Trade-offs and Caveats

Pro: Perfect audit trail. Complete historical record. Easy to replay and rebuild projections.
Pro: Natural fit for event-driven architectures — your events are the source of truth, not a derived artifact.
Con: Current state reads require replaying the event log — mitigated by periodic snapshots (store a checkpoint every N events).
Con: Schema evolution is hard — old events must remain parseable as you change your domain model.

Interview signal: Mention snapshots without being prompted. Interviewers are looking for awareness of the read performance problem.
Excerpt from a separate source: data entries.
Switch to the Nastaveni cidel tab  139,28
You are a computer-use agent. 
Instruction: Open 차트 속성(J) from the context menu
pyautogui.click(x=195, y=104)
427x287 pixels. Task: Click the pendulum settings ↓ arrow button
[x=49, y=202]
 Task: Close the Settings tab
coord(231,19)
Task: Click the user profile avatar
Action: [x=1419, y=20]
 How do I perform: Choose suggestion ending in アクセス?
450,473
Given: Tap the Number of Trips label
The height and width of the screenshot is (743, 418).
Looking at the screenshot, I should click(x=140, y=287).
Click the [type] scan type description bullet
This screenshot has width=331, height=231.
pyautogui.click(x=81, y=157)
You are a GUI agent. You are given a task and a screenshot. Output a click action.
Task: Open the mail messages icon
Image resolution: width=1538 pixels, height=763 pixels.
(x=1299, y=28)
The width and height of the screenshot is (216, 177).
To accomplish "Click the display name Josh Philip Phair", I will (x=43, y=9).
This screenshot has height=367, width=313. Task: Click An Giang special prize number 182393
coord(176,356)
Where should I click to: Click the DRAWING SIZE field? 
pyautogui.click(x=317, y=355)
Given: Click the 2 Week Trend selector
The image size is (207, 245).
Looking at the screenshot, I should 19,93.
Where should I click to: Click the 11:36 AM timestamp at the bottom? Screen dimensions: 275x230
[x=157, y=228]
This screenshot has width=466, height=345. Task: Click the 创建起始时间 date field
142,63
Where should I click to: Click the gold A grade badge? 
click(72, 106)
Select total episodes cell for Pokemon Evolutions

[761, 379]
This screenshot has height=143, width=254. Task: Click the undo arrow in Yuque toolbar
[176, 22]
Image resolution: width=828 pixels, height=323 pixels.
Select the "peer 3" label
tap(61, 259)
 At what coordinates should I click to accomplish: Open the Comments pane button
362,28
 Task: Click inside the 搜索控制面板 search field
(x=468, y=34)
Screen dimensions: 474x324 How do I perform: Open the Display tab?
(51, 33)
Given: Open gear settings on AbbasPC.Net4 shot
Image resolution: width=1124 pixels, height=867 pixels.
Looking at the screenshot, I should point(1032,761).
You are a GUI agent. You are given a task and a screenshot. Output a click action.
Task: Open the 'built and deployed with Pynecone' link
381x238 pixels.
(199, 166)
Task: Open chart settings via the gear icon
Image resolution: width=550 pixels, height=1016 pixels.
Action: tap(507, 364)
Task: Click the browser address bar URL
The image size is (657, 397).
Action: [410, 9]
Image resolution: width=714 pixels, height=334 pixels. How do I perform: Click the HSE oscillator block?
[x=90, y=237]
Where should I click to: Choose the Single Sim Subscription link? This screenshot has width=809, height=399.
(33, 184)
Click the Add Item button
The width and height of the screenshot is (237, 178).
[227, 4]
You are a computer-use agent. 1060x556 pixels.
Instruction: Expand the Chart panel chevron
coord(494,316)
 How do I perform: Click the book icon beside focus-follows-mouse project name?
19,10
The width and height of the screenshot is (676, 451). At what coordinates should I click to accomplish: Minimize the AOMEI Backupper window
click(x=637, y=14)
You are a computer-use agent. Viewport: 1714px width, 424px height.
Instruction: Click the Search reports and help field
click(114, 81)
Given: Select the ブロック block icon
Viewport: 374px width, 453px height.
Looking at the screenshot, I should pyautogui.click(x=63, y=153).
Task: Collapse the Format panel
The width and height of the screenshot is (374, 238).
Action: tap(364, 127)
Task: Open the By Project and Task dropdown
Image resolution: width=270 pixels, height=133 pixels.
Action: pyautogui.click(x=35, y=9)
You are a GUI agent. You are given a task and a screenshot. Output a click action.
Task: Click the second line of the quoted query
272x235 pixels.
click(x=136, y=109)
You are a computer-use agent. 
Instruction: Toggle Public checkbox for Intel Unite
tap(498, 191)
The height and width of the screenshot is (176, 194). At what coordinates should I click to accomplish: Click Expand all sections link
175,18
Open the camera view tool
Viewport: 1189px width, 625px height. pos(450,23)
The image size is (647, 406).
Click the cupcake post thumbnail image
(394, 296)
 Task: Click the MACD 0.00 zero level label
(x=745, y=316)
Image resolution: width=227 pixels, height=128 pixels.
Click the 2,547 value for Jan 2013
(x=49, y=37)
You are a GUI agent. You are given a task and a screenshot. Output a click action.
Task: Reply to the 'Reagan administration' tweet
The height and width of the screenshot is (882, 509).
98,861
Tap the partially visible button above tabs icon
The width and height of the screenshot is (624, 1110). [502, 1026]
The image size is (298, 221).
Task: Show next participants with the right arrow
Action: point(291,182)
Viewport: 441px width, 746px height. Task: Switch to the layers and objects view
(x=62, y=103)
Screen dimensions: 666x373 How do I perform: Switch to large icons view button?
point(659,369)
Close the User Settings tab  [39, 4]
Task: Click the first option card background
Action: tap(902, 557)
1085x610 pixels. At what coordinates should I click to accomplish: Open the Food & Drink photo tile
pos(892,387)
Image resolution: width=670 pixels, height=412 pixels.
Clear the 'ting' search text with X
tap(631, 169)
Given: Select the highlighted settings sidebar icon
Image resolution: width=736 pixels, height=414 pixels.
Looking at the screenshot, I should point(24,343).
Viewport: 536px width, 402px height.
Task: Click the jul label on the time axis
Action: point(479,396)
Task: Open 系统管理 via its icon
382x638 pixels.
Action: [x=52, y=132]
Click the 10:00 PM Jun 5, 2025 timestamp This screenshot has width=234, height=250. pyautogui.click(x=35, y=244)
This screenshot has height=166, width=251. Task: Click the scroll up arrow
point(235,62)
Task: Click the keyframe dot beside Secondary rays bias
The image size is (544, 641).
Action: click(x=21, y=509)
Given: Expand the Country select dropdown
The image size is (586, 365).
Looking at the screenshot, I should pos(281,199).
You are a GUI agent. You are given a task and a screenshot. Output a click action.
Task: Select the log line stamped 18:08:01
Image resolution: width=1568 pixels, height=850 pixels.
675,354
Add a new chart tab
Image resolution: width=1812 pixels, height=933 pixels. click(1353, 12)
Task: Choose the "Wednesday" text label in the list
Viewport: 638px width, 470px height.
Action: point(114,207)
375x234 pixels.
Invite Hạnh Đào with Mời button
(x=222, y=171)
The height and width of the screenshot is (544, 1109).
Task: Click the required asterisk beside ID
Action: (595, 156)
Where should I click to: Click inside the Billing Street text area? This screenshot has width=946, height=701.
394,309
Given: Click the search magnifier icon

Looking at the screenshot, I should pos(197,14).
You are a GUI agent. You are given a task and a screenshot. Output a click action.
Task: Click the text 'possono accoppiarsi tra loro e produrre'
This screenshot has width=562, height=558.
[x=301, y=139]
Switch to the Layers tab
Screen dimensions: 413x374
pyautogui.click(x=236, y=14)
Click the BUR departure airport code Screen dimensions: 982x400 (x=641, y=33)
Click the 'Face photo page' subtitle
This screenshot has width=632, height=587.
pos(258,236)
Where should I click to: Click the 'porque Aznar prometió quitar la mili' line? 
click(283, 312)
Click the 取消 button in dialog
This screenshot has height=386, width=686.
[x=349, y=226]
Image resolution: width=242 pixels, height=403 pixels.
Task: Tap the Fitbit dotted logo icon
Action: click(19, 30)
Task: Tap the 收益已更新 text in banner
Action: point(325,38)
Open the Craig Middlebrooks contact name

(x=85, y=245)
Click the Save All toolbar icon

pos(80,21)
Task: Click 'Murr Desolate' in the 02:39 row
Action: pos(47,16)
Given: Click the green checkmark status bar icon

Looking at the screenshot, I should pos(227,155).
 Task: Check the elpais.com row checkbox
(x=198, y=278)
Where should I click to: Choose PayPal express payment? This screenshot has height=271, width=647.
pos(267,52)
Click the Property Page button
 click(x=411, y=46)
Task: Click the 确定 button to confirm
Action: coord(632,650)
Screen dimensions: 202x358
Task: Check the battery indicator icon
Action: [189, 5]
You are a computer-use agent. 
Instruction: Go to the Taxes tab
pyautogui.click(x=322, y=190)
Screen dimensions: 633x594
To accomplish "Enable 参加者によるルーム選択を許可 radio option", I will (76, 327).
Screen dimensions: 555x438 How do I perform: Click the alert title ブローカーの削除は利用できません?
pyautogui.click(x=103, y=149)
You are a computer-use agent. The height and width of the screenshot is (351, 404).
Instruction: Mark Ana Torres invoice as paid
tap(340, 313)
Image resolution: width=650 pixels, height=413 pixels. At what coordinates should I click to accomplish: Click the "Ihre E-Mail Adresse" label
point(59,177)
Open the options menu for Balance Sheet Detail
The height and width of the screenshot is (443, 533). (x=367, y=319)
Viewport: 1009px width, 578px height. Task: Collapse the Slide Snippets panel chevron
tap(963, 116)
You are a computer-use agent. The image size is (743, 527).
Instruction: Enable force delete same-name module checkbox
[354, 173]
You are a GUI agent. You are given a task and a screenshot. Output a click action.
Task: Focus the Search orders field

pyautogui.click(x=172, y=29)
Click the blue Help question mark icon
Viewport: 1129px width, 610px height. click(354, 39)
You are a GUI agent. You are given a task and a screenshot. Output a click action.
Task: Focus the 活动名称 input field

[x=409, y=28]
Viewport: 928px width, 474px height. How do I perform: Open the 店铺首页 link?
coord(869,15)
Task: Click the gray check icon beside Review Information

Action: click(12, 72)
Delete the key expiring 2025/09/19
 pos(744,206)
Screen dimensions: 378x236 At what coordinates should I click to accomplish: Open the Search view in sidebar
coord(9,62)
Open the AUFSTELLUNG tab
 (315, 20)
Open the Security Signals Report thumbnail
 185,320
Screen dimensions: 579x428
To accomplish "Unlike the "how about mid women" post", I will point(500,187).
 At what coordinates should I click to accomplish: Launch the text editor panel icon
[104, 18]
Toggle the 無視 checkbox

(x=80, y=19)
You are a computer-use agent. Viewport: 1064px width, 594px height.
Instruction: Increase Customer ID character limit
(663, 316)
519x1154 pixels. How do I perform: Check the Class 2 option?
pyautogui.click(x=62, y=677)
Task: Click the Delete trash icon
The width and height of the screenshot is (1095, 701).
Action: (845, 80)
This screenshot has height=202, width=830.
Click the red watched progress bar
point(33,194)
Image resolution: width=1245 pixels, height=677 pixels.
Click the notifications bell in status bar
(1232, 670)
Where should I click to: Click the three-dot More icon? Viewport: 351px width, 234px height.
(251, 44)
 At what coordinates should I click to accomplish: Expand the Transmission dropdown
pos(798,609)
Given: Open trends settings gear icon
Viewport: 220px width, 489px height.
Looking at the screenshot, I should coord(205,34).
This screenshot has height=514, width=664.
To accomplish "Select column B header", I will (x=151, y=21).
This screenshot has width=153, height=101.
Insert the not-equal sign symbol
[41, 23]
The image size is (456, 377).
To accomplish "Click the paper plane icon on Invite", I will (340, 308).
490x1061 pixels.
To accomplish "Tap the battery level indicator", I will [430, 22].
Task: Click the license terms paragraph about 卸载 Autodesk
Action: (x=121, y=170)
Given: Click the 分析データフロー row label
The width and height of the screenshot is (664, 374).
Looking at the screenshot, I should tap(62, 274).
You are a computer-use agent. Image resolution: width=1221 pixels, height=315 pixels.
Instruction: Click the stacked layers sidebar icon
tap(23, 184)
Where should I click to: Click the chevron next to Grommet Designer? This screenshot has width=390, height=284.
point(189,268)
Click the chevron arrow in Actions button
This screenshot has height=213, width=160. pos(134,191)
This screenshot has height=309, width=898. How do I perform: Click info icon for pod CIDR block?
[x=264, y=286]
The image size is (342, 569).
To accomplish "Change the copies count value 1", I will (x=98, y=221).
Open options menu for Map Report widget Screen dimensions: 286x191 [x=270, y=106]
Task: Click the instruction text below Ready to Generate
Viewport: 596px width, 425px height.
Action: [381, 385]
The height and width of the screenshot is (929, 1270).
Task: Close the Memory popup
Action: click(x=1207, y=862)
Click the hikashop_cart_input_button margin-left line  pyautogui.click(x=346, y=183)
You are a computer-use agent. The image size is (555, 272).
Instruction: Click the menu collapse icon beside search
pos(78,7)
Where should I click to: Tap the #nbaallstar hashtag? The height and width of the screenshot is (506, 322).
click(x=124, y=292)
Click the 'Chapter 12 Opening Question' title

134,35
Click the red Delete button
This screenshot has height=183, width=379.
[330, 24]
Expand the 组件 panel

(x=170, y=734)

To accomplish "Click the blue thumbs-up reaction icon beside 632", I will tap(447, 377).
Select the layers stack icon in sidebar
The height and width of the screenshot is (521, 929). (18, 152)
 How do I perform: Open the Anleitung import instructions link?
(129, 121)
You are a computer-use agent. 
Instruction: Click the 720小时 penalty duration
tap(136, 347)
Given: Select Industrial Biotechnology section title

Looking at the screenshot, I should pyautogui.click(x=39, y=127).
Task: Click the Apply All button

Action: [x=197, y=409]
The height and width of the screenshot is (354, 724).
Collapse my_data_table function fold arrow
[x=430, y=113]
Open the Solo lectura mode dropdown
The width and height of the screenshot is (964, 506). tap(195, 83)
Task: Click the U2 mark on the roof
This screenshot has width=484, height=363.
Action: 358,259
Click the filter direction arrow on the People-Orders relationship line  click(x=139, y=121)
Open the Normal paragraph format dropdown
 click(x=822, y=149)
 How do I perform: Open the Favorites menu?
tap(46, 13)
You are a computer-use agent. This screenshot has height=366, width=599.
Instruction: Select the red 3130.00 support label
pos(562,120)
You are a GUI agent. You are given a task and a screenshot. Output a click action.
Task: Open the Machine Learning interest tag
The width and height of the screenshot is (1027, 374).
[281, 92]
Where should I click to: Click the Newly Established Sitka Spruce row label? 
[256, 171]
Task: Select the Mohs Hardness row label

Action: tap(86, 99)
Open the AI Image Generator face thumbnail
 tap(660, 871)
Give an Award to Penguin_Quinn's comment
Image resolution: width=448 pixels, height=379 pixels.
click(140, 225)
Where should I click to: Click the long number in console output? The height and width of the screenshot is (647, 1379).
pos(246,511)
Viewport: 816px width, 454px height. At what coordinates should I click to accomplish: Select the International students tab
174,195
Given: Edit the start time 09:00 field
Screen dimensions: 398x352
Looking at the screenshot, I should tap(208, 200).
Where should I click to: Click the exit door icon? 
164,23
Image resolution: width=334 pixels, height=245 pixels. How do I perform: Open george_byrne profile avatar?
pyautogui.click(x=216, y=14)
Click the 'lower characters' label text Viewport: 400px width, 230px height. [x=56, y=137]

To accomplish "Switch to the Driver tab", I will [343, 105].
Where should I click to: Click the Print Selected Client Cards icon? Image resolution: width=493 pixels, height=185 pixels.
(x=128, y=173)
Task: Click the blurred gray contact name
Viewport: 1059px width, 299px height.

Pattern 2: CQRS (Command Query Responsibility Segregation)

The Core Idea

Separate the model/data store used for writes (commands) from the model/data store used for reads (queries). The write model is optimized for consistency and transactional integrity. The read model is optimized for query performance, often pre-joined and denormalized.

When to Use It

Systems with dramatically different read/write patterns (e.g., an e-commerce platform where reads outnumber writes 100:1)
When your read queries require complex joins that slow writes
Combined with Event Sourcing, where events update the write store and projections populate read stores

Trade-offs and Caveats

Pro: Read and write sides can be scaled independently. Read replicas can be added without affecting write throughput.
Con: Introduces eventual consistency between write and read models — the read model may lag behind. This is unacceptable for some use cases (e.g., showing a user their own recent bank transaction immediately after submission).
Con: Significant operational complexity — two data models to maintain, keep in sync, and evolve.

Interview signal: Always call out the eventual consistency problem and discuss when it's acceptable (social media feeds) vs. unacceptable (financial balances).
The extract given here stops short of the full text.